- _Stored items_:
____________

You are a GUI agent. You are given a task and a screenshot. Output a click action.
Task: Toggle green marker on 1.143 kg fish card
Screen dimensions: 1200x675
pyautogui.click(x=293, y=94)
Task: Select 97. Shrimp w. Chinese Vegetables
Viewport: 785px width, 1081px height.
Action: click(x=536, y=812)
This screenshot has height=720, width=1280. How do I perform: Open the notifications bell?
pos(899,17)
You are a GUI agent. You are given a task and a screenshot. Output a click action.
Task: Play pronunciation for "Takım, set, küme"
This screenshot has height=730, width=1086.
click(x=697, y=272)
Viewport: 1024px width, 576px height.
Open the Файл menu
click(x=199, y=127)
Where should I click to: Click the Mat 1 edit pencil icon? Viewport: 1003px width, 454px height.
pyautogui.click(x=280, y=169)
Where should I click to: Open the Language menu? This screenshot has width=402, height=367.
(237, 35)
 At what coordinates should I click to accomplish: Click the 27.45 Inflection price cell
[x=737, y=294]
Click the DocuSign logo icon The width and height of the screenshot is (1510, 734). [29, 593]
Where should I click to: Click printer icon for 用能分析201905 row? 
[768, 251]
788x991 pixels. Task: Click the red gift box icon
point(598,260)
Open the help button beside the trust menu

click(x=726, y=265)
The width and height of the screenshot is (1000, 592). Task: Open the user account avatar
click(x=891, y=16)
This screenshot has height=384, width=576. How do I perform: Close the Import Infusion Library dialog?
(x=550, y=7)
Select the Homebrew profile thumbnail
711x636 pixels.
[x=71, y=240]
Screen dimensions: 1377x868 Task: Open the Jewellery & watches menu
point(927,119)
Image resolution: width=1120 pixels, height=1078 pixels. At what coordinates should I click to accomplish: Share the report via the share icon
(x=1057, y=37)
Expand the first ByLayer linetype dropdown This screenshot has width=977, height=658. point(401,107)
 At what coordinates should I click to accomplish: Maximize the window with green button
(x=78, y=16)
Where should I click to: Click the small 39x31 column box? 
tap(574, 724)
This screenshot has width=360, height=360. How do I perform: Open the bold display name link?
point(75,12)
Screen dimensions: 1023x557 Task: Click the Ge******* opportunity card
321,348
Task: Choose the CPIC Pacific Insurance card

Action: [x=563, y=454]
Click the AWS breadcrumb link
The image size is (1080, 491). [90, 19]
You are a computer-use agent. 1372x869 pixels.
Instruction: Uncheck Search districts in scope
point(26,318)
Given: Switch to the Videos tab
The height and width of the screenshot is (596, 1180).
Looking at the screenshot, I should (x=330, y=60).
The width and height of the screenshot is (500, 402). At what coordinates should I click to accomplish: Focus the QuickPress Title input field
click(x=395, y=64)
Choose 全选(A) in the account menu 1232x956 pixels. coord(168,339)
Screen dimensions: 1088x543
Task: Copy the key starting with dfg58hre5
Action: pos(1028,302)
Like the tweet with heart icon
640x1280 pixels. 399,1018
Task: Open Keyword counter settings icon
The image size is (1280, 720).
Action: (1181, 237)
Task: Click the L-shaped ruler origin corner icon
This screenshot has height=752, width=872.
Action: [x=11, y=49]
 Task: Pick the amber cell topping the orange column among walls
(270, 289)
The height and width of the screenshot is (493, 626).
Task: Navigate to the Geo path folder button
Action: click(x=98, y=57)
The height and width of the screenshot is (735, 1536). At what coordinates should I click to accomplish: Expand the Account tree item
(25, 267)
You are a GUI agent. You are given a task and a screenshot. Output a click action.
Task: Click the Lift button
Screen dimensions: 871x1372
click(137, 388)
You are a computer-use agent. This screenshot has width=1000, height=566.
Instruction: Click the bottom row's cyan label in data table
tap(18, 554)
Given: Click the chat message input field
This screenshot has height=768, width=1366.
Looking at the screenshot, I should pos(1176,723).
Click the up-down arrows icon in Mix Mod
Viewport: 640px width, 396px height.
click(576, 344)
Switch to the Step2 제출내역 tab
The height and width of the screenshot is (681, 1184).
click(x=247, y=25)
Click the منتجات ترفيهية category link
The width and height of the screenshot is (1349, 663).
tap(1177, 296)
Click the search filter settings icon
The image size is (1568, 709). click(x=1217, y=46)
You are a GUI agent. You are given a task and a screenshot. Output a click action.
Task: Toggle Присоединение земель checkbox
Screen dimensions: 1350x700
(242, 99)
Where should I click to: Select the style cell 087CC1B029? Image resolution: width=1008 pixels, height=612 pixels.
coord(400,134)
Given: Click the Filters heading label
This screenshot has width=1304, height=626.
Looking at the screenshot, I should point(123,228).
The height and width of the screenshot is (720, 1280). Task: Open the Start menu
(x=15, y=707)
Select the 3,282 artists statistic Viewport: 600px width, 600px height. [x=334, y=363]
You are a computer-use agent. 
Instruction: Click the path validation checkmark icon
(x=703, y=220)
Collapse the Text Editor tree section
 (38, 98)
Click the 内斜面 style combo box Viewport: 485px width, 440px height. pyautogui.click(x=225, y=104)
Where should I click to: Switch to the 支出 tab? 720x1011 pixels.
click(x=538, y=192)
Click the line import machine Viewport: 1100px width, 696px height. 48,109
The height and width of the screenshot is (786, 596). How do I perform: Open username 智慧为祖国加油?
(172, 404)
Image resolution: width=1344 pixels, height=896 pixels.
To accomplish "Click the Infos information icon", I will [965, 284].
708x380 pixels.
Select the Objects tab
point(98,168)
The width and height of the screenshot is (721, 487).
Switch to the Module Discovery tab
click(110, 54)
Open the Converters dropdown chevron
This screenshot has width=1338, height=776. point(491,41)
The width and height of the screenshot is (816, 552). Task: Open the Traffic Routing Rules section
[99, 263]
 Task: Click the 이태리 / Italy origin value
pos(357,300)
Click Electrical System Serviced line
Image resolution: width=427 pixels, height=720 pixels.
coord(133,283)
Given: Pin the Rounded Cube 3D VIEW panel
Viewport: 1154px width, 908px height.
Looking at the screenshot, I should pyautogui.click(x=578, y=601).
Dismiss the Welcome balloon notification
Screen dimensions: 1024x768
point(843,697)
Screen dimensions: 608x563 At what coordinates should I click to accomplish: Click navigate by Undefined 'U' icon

____________

All of the entries need to be reproduced exactly; please write them out.

- _Solved problem_:
You are a GUI agent. You are given a task and a screenshot. Output a click action.
Task: Toggle green marker on 1.143 kg fish card
Screen dimensions: 1200x675
pyautogui.click(x=293, y=94)
Task: Select 97. Shrimp w. Chinese Vegetables
Viewport: 785px width, 1081px height.
Action: click(x=536, y=812)
This screenshot has height=720, width=1280. How do I perform: Open the notifications bell?
pos(899,17)
You are a GUI agent. You are given a task and a screenshot. Output a click action.
Task: Play pronunciation for "Takım, set, küme"
This screenshot has height=730, width=1086.
click(x=697, y=272)
Viewport: 1024px width, 576px height.
Open the Файл menu
click(x=199, y=127)
Where should I click to: Click the Mat 1 edit pencil icon? Viewport: 1003px width, 454px height.
pyautogui.click(x=280, y=169)
Where should I click to: Open the Language menu? This screenshot has width=402, height=367.
(237, 35)
 At what coordinates should I click to accomplish: Click the 27.45 Inflection price cell
[x=737, y=294]
Click the DocuSign logo icon The width and height of the screenshot is (1510, 734). [29, 593]
Where should I click to: Click printer icon for 用能分析201905 row? 
[768, 251]
788x991 pixels. Task: Click the red gift box icon
point(598,260)
Open the help button beside the trust menu

click(x=726, y=265)
The width and height of the screenshot is (1000, 592). Task: Open the user account avatar
click(x=891, y=16)
This screenshot has height=384, width=576. How do I perform: Close the Import Infusion Library dialog?
(x=550, y=7)
Select the Homebrew profile thumbnail
711x636 pixels.
[x=71, y=240]
Screen dimensions: 1377x868 Task: Open the Jewellery & watches menu
point(927,119)
Image resolution: width=1120 pixels, height=1078 pixels. At what coordinates should I click to accomplish: Share the report via the share icon
(x=1057, y=37)
Expand the first ByLayer linetype dropdown This screenshot has width=977, height=658. point(401,107)
 At what coordinates should I click to accomplish: Maximize the window with green button
(x=78, y=16)
Where should I click to: Click the small 39x31 column box? 
tap(574, 724)
This screenshot has width=360, height=360. How do I perform: Open the bold display name link?
point(75,12)
Screen dimensions: 1023x557 Task: Click the Ge******* opportunity card
321,348
Task: Choose the CPIC Pacific Insurance card

Action: [x=563, y=454]
Click the AWS breadcrumb link
The image size is (1080, 491). [90, 19]
You are a computer-use agent. 1372x869 pixels.
Instruction: Uncheck Search districts in scope
point(26,318)
Given: Switch to the Videos tab
The height and width of the screenshot is (596, 1180).
Looking at the screenshot, I should (x=330, y=60).
The width and height of the screenshot is (500, 402). At what coordinates should I click to accomplish: Focus the QuickPress Title input field
click(x=395, y=64)
Choose 全选(A) in the account menu 1232x956 pixels. coord(168,339)
Screen dimensions: 1088x543
Task: Copy the key starting with dfg58hre5
Action: pos(1028,302)
Like the tweet with heart icon
640x1280 pixels. 399,1018
Task: Open Keyword counter settings icon
The image size is (1280, 720).
Action: (1181, 237)
Task: Click the L-shaped ruler origin corner icon
This screenshot has height=752, width=872.
Action: [x=11, y=49]
 Task: Pick the amber cell topping the orange column among walls
(270, 289)
The height and width of the screenshot is (493, 626).
Task: Navigate to the Geo path folder button
Action: click(x=98, y=57)
The height and width of the screenshot is (735, 1536). At what coordinates should I click to accomplish: Expand the Account tree item
(25, 267)
You are a GUI agent. You are given a task and a screenshot. Output a click action.
Task: Click the Lift button
Screen dimensions: 871x1372
click(137, 388)
You are a computer-use agent. This screenshot has width=1000, height=566.
Instruction: Click the bottom row's cyan label in data table
tap(18, 554)
Given: Click the chat message input field
This screenshot has height=768, width=1366.
Looking at the screenshot, I should pos(1176,723).
Click the up-down arrows icon in Mix Mod
Viewport: 640px width, 396px height.
click(576, 344)
Switch to the Step2 제출내역 tab
The height and width of the screenshot is (681, 1184).
click(x=247, y=25)
Click the منتجات ترفيهية category link
The width and height of the screenshot is (1349, 663).
tap(1177, 296)
Click the search filter settings icon
The image size is (1568, 709). click(x=1217, y=46)
You are a GUI agent. You are given a task and a screenshot. Output a click action.
Task: Toggle Присоединение земель checkbox
Screen dimensions: 1350x700
(242, 99)
Where should I click to: Select the style cell 087CC1B029? Image resolution: width=1008 pixels, height=612 pixels.
coord(400,134)
Given: Click the Filters heading label
This screenshot has width=1304, height=626.
Looking at the screenshot, I should point(123,228).
The height and width of the screenshot is (720, 1280). Task: Open the Start menu
(x=15, y=707)
Select the 3,282 artists statistic Viewport: 600px width, 600px height. [x=334, y=363]
You are a computer-use agent. 
Instruction: Click the path validation checkmark icon
(x=703, y=220)
Collapse the Text Editor tree section
 (38, 98)
Click the 内斜面 style combo box Viewport: 485px width, 440px height. pyautogui.click(x=225, y=104)
Where should I click to: Switch to the 支出 tab? 720x1011 pixels.
click(x=538, y=192)
Click the line import machine Viewport: 1100px width, 696px height. 48,109
The height and width of the screenshot is (786, 596). How do I perform: Open username 智慧为祖国加油?
(172, 404)
Image resolution: width=1344 pixels, height=896 pixels.
To accomplish "Click the Infos information icon", I will [965, 284].
708x380 pixels.
Select the Objects tab
point(98,168)
The width and height of the screenshot is (721, 487).
Switch to the Module Discovery tab
click(110, 54)
Open the Converters dropdown chevron
This screenshot has width=1338, height=776. point(491,41)
The width and height of the screenshot is (816, 552). Task: Open the Traffic Routing Rules section
[99, 263]
 Task: Click the 이태리 / Italy origin value
pos(357,300)
Click Electrical System Serviced line
Image resolution: width=427 pixels, height=720 pixels.
coord(133,283)
Given: Pin the Rounded Cube 3D VIEW panel
Viewport: 1154px width, 908px height.
Looking at the screenshot, I should pyautogui.click(x=578, y=601).
Dismiss the Welcome balloon notification
Screen dimensions: 1024x768
point(843,697)
Screen dimensions: 608x563 At what coordinates should I click to accomplish: Click navigate by Undefined 'U' icon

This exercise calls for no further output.